YOUR TASK:
The lines to be copied are those below that contain "heading".

DATASET CONTENT:
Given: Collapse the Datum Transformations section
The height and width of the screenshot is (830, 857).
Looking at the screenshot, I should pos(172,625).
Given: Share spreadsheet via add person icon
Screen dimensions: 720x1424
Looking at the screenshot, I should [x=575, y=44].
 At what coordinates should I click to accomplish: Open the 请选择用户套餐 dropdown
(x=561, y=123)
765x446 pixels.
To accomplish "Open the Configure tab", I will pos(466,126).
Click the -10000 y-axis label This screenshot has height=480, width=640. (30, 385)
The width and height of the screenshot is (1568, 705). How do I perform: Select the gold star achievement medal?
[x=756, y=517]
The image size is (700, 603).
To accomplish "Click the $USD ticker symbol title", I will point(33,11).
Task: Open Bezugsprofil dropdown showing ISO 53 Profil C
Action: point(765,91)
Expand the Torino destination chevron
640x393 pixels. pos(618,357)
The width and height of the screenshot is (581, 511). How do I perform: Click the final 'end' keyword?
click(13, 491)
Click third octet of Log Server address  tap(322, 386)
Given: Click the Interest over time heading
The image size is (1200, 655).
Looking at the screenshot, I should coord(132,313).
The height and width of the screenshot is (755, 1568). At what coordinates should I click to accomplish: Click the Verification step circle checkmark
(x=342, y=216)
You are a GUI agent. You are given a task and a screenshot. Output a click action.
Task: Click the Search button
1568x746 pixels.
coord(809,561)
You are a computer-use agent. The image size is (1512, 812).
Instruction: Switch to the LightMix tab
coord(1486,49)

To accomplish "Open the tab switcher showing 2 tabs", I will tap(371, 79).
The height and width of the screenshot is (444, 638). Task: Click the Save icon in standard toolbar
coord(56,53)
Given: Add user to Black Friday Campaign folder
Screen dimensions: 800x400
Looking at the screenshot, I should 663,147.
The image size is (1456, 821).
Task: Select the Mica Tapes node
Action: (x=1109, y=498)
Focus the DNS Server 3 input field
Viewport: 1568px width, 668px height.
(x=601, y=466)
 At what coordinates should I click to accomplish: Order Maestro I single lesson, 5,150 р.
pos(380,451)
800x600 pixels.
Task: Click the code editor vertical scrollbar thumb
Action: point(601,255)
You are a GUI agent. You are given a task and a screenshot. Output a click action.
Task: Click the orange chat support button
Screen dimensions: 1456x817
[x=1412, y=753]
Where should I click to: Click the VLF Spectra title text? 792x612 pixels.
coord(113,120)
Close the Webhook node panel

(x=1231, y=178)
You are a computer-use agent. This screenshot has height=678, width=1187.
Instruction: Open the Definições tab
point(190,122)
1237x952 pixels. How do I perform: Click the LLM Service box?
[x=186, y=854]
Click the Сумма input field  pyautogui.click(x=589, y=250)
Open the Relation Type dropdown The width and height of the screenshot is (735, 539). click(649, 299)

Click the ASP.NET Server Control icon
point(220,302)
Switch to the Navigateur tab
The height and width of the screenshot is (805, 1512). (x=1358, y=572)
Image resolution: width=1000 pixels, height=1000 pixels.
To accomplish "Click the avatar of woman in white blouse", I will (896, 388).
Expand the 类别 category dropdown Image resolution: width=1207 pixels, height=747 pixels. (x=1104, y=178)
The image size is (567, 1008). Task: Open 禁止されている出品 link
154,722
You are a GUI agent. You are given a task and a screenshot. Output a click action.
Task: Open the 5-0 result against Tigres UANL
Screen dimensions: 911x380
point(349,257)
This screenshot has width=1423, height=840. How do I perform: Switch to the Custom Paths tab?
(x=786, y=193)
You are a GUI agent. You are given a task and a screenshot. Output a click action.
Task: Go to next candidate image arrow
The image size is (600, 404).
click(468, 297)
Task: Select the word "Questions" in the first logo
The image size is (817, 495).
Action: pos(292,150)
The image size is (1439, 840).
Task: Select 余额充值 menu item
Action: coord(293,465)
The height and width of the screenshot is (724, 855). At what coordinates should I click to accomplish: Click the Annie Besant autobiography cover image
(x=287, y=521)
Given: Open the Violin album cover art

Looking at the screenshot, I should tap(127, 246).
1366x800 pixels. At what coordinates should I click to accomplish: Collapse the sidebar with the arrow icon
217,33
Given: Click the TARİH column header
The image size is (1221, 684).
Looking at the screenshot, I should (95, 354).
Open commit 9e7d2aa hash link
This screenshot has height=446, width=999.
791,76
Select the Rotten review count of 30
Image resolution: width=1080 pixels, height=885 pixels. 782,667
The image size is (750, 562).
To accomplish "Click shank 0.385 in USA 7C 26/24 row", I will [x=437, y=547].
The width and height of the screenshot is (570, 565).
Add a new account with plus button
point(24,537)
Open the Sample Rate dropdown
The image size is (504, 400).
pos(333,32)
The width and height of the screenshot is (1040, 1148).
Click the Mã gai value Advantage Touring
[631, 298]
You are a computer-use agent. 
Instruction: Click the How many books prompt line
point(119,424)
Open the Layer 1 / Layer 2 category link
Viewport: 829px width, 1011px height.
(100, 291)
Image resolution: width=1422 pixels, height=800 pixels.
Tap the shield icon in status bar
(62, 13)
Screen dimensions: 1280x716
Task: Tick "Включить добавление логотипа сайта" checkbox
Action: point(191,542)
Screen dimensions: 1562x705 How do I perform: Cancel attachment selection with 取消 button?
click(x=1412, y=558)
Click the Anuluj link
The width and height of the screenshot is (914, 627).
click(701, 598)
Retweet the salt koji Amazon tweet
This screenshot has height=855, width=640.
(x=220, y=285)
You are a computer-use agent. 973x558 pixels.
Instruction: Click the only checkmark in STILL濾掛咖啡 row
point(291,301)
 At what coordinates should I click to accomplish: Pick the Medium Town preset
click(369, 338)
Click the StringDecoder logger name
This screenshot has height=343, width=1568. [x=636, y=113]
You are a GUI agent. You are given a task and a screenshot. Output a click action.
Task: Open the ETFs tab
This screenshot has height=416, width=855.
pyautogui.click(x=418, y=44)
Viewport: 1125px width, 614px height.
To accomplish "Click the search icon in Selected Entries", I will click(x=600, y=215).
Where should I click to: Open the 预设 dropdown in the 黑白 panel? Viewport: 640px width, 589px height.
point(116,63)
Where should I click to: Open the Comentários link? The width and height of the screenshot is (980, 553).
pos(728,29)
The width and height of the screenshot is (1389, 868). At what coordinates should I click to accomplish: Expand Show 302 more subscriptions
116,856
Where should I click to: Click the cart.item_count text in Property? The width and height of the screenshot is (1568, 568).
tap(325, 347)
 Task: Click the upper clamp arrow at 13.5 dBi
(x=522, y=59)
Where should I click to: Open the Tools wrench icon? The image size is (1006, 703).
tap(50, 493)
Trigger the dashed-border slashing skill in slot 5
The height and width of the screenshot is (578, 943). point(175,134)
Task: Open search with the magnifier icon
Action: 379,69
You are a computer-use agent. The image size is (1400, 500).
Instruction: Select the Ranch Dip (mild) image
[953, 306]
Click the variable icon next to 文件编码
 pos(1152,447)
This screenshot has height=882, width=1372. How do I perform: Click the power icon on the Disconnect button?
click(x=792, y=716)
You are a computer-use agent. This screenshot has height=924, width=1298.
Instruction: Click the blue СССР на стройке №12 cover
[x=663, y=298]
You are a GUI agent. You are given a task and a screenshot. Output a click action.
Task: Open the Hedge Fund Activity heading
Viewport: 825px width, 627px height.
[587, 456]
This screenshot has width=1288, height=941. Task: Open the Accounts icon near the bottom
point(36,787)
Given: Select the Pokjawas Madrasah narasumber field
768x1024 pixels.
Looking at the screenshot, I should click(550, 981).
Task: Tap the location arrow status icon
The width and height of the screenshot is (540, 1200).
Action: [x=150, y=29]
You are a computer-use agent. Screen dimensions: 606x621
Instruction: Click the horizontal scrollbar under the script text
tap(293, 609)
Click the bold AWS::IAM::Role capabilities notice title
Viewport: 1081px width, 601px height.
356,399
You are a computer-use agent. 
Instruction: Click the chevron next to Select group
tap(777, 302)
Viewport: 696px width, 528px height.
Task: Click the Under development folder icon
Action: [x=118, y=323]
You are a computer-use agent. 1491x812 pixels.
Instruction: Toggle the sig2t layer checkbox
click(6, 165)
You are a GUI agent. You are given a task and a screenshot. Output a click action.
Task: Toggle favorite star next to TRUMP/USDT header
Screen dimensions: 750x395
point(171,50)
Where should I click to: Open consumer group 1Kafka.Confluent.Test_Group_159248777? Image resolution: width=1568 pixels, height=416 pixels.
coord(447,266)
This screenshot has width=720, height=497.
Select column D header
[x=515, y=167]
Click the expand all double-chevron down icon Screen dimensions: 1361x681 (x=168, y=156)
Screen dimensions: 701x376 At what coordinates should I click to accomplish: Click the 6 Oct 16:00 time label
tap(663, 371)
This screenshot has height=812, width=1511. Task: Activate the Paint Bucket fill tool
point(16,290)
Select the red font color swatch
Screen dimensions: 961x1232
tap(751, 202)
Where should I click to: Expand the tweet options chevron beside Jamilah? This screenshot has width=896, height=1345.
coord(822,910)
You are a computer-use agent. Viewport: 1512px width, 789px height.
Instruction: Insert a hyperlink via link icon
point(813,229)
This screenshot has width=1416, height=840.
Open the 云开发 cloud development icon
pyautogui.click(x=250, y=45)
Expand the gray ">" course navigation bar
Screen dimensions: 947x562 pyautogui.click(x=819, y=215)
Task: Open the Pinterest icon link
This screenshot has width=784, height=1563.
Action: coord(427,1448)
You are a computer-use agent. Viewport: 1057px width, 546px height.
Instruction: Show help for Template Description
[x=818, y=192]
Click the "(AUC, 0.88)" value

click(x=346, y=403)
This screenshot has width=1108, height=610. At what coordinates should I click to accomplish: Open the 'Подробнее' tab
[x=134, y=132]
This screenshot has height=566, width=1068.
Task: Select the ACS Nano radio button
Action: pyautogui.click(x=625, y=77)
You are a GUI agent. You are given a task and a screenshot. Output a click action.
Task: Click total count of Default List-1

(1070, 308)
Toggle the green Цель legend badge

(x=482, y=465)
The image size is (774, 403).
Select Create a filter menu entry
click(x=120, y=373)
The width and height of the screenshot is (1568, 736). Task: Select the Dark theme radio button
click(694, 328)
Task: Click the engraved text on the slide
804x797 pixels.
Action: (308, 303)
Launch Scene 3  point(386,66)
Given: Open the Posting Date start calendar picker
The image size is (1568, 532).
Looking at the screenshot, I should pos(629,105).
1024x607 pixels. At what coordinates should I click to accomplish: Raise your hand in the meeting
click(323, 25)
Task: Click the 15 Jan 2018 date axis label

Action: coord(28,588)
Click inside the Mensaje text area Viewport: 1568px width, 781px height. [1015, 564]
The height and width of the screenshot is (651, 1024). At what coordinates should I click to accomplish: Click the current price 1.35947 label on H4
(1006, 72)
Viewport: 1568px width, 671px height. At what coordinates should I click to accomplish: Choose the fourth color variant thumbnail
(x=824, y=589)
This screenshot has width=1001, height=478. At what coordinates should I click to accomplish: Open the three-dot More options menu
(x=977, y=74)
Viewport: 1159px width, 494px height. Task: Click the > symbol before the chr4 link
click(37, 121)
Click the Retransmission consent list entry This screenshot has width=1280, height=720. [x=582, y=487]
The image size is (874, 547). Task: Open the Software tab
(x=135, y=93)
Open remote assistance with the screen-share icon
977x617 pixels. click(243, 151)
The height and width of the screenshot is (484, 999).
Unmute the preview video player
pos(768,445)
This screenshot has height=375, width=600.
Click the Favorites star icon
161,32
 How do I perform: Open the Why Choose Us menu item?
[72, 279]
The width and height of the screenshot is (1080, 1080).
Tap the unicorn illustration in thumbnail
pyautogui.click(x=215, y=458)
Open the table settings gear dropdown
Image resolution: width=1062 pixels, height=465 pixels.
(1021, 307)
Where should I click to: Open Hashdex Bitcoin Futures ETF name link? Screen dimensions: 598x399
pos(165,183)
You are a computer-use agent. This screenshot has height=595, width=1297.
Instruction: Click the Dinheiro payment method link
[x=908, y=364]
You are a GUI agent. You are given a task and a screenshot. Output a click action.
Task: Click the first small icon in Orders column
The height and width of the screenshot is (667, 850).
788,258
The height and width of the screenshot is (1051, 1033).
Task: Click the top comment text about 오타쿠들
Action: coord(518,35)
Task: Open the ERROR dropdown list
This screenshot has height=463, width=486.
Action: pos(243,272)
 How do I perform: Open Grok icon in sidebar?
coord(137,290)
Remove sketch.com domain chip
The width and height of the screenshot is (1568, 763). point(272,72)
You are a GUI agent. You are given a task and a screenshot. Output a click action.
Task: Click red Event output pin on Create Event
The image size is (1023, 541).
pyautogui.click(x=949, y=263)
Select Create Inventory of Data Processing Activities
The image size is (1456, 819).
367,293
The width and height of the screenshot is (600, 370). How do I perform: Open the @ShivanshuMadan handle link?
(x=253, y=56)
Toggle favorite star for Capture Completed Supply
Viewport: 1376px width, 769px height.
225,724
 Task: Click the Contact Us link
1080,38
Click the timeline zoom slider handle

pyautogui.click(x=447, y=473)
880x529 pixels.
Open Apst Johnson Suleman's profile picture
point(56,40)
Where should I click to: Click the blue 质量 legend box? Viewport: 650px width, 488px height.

ANSWER SPACE:
Given: Click the Interest over time heading
Task: Open the Hedge Fund Activity heading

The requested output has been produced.